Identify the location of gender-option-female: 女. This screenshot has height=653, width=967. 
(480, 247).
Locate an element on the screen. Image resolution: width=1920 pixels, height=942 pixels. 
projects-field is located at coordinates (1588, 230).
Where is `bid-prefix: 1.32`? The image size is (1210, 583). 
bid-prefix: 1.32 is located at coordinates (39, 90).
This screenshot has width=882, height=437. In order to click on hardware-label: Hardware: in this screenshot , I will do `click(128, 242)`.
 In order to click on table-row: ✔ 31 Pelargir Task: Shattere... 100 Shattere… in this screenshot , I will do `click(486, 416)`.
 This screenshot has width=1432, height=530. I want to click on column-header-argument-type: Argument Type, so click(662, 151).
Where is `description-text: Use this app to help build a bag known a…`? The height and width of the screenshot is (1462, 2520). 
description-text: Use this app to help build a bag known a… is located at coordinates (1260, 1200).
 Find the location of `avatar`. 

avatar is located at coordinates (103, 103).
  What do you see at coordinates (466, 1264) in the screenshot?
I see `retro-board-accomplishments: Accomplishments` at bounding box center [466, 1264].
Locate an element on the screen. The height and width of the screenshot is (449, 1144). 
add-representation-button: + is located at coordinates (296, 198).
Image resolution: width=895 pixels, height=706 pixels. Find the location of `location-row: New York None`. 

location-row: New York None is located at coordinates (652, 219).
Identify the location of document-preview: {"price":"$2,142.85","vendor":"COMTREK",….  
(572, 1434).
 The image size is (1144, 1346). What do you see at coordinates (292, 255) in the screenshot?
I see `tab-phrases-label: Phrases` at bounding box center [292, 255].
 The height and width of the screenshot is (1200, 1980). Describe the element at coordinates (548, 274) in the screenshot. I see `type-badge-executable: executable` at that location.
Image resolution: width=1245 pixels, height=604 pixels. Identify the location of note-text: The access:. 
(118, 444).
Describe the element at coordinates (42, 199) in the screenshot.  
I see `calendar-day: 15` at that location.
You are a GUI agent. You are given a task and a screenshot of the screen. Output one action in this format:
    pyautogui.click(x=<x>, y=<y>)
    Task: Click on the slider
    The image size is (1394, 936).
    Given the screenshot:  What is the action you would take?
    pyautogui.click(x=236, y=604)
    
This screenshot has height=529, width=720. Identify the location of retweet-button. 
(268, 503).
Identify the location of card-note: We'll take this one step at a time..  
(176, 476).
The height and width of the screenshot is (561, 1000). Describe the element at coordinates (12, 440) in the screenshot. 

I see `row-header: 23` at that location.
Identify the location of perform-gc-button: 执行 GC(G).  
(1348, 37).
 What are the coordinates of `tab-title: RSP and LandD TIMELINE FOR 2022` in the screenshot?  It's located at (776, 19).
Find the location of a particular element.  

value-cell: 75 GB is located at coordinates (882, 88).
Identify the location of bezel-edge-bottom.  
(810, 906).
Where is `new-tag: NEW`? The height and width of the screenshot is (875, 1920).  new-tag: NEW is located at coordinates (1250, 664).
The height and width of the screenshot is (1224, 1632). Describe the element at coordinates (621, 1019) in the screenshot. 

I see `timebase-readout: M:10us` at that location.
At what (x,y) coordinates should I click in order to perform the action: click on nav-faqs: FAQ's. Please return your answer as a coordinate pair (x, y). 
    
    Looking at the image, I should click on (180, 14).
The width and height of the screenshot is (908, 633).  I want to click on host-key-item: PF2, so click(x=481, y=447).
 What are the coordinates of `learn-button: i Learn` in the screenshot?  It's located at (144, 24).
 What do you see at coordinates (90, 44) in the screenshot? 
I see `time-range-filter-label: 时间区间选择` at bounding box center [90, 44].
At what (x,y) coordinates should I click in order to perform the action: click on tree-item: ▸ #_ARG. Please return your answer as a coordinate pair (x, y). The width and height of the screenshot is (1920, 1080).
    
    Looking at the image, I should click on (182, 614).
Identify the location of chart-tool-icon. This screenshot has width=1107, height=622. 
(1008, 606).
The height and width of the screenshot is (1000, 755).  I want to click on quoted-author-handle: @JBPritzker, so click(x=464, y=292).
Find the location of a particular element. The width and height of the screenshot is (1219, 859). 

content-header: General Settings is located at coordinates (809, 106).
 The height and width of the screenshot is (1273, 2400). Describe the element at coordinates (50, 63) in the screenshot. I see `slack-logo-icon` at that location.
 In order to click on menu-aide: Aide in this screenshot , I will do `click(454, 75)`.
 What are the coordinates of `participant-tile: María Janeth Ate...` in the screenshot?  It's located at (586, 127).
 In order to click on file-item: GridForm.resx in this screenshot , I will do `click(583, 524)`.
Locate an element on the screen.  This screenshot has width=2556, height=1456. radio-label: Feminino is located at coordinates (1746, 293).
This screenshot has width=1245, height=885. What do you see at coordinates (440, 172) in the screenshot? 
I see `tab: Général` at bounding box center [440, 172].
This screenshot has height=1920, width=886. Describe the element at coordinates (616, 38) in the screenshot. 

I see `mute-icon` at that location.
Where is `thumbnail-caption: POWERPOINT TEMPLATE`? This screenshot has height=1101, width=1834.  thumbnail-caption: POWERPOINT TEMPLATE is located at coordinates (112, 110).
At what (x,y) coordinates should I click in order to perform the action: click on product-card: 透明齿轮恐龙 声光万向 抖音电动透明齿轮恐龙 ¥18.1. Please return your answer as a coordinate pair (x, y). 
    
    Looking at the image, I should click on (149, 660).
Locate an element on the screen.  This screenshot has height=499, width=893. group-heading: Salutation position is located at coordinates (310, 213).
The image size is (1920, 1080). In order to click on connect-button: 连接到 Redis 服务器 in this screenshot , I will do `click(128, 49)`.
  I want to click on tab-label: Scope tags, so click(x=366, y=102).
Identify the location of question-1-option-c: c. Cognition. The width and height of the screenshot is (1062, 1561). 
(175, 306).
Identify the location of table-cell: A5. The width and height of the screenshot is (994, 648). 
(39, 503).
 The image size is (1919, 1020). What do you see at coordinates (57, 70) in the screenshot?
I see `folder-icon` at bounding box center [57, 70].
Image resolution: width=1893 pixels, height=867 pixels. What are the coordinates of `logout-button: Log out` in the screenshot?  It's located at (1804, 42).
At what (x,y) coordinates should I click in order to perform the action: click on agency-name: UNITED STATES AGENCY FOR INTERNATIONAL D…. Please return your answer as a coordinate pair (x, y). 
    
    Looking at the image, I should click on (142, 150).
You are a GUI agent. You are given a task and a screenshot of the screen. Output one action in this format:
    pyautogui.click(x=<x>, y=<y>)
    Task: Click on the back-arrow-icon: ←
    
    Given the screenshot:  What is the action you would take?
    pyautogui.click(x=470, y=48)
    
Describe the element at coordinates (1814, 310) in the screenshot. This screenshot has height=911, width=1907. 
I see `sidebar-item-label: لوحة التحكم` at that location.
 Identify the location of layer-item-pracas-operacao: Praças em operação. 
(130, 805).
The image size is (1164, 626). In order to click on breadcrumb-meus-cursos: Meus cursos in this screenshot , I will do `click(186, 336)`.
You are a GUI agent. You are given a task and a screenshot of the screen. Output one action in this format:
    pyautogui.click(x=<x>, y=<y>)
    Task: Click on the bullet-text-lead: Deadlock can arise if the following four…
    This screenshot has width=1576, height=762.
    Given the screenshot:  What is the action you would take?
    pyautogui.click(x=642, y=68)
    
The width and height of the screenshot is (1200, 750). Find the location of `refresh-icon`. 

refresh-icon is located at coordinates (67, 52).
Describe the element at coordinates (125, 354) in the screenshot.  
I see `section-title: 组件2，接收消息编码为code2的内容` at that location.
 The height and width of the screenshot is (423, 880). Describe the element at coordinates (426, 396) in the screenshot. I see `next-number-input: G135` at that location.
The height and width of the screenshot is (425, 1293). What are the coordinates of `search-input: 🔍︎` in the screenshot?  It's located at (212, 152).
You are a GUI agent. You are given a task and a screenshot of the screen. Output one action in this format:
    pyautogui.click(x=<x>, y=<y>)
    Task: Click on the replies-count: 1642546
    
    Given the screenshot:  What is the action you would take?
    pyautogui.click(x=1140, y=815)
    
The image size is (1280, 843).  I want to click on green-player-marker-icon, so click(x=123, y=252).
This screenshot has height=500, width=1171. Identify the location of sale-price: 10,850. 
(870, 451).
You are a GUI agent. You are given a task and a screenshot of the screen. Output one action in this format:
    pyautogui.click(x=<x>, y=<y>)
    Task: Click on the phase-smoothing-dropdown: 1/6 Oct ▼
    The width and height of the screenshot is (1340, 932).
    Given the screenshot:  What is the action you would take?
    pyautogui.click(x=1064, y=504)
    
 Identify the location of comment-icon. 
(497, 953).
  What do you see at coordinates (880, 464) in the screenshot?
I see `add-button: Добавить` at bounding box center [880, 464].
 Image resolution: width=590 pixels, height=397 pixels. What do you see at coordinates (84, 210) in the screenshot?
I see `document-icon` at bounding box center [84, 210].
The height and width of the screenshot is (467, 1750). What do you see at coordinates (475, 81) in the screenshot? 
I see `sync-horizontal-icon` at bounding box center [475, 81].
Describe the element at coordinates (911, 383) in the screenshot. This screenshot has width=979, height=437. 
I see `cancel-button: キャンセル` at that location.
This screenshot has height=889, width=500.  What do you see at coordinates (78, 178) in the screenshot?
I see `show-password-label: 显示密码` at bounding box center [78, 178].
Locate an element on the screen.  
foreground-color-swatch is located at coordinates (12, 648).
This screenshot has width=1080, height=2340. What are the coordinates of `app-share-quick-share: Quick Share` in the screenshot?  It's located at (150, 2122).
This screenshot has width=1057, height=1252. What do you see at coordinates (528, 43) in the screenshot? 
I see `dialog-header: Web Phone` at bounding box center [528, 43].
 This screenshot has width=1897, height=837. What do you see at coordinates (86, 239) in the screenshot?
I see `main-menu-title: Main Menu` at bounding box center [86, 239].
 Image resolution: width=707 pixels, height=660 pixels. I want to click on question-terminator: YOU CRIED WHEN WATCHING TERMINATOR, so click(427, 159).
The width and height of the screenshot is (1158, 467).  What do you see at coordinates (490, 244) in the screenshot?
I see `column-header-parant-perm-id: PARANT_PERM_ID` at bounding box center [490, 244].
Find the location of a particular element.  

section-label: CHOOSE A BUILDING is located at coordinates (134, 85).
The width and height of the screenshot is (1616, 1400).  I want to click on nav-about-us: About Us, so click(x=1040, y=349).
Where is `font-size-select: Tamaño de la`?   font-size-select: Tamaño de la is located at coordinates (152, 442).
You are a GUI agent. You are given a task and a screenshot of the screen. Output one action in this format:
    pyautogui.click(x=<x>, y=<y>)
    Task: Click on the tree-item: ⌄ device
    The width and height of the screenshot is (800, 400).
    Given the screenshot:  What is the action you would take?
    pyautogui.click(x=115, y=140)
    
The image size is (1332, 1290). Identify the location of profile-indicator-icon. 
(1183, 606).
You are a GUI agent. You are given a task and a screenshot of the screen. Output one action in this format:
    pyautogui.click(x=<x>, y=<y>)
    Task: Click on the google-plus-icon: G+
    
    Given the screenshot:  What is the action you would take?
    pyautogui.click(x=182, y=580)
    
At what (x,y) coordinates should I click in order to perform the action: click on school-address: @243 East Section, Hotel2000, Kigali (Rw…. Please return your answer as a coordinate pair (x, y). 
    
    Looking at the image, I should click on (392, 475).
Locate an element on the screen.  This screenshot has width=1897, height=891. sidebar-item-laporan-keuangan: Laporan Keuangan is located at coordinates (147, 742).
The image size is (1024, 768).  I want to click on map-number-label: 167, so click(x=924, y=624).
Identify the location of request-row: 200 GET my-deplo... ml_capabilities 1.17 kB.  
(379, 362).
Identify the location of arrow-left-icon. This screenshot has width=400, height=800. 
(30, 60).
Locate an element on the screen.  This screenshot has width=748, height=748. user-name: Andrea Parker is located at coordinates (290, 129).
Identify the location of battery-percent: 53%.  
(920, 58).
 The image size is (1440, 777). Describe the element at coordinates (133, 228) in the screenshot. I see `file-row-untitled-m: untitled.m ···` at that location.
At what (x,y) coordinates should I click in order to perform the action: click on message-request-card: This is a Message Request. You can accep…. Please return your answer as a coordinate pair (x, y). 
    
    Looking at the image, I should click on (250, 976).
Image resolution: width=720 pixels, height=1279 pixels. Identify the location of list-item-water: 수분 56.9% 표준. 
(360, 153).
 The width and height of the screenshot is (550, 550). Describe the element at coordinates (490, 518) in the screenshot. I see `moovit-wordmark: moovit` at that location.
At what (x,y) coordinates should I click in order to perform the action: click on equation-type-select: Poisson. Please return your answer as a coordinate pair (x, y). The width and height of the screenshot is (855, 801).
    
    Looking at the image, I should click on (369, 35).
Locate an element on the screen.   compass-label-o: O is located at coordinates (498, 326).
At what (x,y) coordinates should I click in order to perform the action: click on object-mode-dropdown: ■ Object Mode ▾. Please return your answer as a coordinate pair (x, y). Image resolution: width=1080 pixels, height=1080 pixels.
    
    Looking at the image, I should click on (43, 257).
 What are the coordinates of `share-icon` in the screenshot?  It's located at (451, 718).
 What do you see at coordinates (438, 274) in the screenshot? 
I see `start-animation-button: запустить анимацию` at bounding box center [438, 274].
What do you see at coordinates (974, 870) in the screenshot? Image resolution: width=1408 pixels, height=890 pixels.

Task statement:
Collect every line of the records above that contains the word "known". Treat uppercase and lowercase letters as distinct.

Written solution:
Where is `description-text: Use this app to help build a bag known a…`? The height and width of the screenshot is (1462, 2520). 
description-text: Use this app to help build a bag known a… is located at coordinates (1260, 1200).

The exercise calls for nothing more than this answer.